* Data for the task *
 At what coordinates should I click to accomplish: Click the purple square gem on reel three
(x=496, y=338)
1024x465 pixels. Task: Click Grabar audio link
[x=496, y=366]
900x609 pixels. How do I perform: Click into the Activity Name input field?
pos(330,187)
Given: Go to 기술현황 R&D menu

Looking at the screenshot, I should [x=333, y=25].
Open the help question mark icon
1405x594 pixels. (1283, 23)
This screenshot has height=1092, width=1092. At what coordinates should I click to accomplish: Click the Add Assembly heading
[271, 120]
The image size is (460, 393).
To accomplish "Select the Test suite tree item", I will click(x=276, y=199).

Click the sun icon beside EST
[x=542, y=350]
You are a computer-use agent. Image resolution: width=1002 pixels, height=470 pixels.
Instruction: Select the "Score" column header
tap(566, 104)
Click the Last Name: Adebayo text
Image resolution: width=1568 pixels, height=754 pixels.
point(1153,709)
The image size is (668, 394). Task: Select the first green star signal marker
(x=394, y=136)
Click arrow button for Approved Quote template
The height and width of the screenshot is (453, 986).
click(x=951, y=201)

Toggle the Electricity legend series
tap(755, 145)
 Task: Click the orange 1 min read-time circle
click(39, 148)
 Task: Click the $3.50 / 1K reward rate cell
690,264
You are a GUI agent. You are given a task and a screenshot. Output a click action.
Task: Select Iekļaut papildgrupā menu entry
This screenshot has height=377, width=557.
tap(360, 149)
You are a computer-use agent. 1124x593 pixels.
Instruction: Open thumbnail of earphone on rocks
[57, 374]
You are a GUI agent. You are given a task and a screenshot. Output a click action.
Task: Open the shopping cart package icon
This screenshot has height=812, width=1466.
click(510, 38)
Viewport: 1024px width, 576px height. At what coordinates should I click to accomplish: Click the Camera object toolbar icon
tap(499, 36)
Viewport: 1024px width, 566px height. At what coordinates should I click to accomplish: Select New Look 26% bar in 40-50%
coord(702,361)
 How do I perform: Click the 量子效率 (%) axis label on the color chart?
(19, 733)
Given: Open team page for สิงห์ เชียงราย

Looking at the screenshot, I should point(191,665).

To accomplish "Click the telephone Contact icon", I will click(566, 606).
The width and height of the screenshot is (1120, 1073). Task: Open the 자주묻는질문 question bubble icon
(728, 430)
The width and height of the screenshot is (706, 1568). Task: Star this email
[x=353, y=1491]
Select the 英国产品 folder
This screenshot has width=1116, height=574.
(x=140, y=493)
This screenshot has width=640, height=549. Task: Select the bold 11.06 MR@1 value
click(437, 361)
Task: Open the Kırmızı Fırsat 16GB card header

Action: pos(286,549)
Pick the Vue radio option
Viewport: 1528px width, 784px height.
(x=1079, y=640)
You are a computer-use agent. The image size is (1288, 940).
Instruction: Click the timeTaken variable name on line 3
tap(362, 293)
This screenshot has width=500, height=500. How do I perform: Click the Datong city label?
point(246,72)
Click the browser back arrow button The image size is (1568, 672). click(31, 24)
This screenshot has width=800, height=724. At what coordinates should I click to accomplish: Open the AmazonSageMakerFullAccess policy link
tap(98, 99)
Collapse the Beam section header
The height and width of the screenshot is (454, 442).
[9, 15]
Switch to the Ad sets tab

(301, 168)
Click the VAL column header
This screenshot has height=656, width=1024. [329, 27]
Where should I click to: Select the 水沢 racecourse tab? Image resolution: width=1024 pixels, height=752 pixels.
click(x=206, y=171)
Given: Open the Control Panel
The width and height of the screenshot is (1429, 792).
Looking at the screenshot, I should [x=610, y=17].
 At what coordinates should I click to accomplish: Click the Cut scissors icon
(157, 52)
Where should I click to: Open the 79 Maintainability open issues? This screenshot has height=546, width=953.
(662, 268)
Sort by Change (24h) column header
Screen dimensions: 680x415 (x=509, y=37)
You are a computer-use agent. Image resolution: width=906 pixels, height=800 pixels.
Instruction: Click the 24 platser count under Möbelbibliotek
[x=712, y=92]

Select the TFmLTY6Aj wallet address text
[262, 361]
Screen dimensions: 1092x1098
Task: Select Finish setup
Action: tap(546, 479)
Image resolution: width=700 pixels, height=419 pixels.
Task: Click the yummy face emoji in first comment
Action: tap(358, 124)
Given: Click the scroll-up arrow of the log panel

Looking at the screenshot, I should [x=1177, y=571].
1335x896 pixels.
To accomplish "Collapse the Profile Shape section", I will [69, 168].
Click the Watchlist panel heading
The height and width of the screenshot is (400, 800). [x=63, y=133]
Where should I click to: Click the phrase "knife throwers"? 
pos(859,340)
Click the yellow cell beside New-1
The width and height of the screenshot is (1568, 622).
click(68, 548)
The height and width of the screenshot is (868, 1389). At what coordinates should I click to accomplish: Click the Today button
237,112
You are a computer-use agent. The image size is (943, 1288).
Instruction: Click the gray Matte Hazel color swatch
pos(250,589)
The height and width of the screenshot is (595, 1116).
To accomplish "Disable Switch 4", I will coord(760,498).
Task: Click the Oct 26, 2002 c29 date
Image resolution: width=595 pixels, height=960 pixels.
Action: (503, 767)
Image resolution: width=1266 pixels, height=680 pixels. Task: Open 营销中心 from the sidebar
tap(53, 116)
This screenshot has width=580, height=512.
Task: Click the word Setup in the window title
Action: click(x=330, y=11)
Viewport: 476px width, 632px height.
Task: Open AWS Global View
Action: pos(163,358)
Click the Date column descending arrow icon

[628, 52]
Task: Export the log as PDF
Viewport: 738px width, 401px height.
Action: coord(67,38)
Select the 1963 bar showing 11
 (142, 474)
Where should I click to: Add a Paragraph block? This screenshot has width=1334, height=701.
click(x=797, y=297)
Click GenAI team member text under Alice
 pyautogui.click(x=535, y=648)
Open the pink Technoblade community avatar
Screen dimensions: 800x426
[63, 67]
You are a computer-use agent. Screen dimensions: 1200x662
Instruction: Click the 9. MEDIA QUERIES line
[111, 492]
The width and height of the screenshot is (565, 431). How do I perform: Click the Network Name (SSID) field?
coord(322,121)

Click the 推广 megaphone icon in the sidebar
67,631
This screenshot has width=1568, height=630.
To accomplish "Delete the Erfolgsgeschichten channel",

* What is needed *
The entries listed above are to be output exactly. Leave none out.

* Solution for this exercise *
 At what coordinates should I click to accomplish: Click the purple square gem on reel three
(x=496, y=338)
1024x465 pixels. Task: Click Grabar audio link
[x=496, y=366]
900x609 pixels. How do I perform: Click into the Activity Name input field?
pos(330,187)
Given: Go to 기술현황 R&D menu

Looking at the screenshot, I should [x=333, y=25].
Open the help question mark icon
1405x594 pixels. (1283, 23)
This screenshot has height=1092, width=1092. At what coordinates should I click to accomplish: Click the Add Assembly heading
[271, 120]
The image size is (460, 393).
To accomplish "Select the Test suite tree item", I will click(x=276, y=199).

Click the sun icon beside EST
[x=542, y=350]
You are a computer-use agent. Image resolution: width=1002 pixels, height=470 pixels.
Instruction: Select the "Score" column header
tap(566, 104)
Click the Last Name: Adebayo text
Image resolution: width=1568 pixels, height=754 pixels.
point(1153,709)
The image size is (668, 394). Task: Select the first green star signal marker
(x=394, y=136)
Click arrow button for Approved Quote template
The height and width of the screenshot is (453, 986).
click(x=951, y=201)

Toggle the Electricity legend series
tap(755, 145)
 Task: Click the orange 1 min read-time circle
click(39, 148)
 Task: Click the $3.50 / 1K reward rate cell
690,264
You are a GUI agent. You are given a task and a screenshot. Output a click action.
Task: Select Iekļaut papildgrupā menu entry
This screenshot has height=377, width=557.
tap(360, 149)
You are a computer-use agent. 1124x593 pixels.
Instruction: Open thumbnail of earphone on rocks
[57, 374]
You are a GUI agent. You are given a task and a screenshot. Output a click action.
Task: Open the shopping cart package icon
This screenshot has height=812, width=1466.
click(510, 38)
Viewport: 1024px width, 576px height. At what coordinates should I click to accomplish: Click the Camera object toolbar icon
tap(499, 36)
Viewport: 1024px width, 566px height. At what coordinates should I click to accomplish: Select New Look 26% bar in 40-50%
coord(702,361)
 How do I perform: Click the 量子效率 (%) axis label on the color chart?
(19, 733)
Given: Open team page for สิงห์ เชียงราย

Looking at the screenshot, I should point(191,665).

To accomplish "Click the telephone Contact icon", I will click(566, 606).
The width and height of the screenshot is (1120, 1073). Task: Open the 자주묻는질문 question bubble icon
(728, 430)
The width and height of the screenshot is (706, 1568). Task: Star this email
[x=353, y=1491]
Select the 英国产品 folder
This screenshot has width=1116, height=574.
(x=140, y=493)
This screenshot has width=640, height=549. Task: Select the bold 11.06 MR@1 value
click(437, 361)
Task: Open the Kırmızı Fırsat 16GB card header

Action: pos(286,549)
Pick the Vue radio option
Viewport: 1528px width, 784px height.
(x=1079, y=640)
You are a computer-use agent. The image size is (1288, 940).
Instruction: Click the timeTaken variable name on line 3
tap(362, 293)
This screenshot has width=500, height=500. How do I perform: Click the Datong city label?
point(246,72)
Click the browser back arrow button The image size is (1568, 672). click(31, 24)
This screenshot has width=800, height=724. At what coordinates should I click to accomplish: Open the AmazonSageMakerFullAccess policy link
tap(98, 99)
Collapse the Beam section header
The height and width of the screenshot is (454, 442).
[9, 15]
Switch to the Ad sets tab

(301, 168)
Click the VAL column header
This screenshot has height=656, width=1024. [329, 27]
Where should I click to: Select the 水沢 racecourse tab? Image resolution: width=1024 pixels, height=752 pixels.
click(x=206, y=171)
Given: Open the Control Panel
The width and height of the screenshot is (1429, 792).
Looking at the screenshot, I should [x=610, y=17].
 At what coordinates should I click to accomplish: Click the Cut scissors icon
(157, 52)
Where should I click to: Open the 79 Maintainability open issues? This screenshot has height=546, width=953.
(662, 268)
Sort by Change (24h) column header
Screen dimensions: 680x415 (x=509, y=37)
You are a computer-use agent. Image resolution: width=906 pixels, height=800 pixels.
Instruction: Click the 24 platser count under Möbelbibliotek
[x=712, y=92]

Select the TFmLTY6Aj wallet address text
[262, 361]
Screen dimensions: 1092x1098
Task: Select Finish setup
Action: tap(546, 479)
Image resolution: width=700 pixels, height=419 pixels.
Task: Click the yummy face emoji in first comment
Action: tap(358, 124)
Given: Click the scroll-up arrow of the log panel

Looking at the screenshot, I should [x=1177, y=571].
1335x896 pixels.
To accomplish "Collapse the Profile Shape section", I will [69, 168].
Click the Watchlist panel heading
The height and width of the screenshot is (400, 800). [x=63, y=133]
Where should I click to: Click the phrase "knife throwers"? 
pos(859,340)
Click the yellow cell beside New-1
The width and height of the screenshot is (1568, 622).
click(68, 548)
The height and width of the screenshot is (868, 1389). At what coordinates should I click to accomplish: Click the Today button
237,112
You are a computer-use agent. The image size is (943, 1288).
Instruction: Click the gray Matte Hazel color swatch
pos(250,589)
The height and width of the screenshot is (595, 1116).
To accomplish "Disable Switch 4", I will coord(760,498).
Task: Click the Oct 26, 2002 c29 date
Image resolution: width=595 pixels, height=960 pixels.
Action: (503, 767)
Image resolution: width=1266 pixels, height=680 pixels. Task: Open 营销中心 from the sidebar
tap(53, 116)
This screenshot has width=580, height=512.
Task: Click the word Setup in the window title
Action: click(x=330, y=11)
Viewport: 476px width, 632px height.
Task: Open AWS Global View
Action: pos(163,358)
Click the Date column descending arrow icon

[628, 52]
Task: Export the log as PDF
Viewport: 738px width, 401px height.
Action: coord(67,38)
Select the 1963 bar showing 11
 (142, 474)
Where should I click to: Add a Paragraph block? This screenshot has width=1334, height=701.
click(x=797, y=297)
Click GenAI team member text under Alice
 pyautogui.click(x=535, y=648)
Open the pink Technoblade community avatar
Screen dimensions: 800x426
[63, 67]
You are a computer-use agent. Screen dimensions: 1200x662
Instruction: Click the 9. MEDIA QUERIES line
[111, 492]
The width and height of the screenshot is (565, 431). How do I perform: Click the Network Name (SSID) field?
coord(322,121)

Click the 推广 megaphone icon in the sidebar
67,631
This screenshot has width=1568, height=630.
To accomplish "Delete the Erfolgsgeschichten channel",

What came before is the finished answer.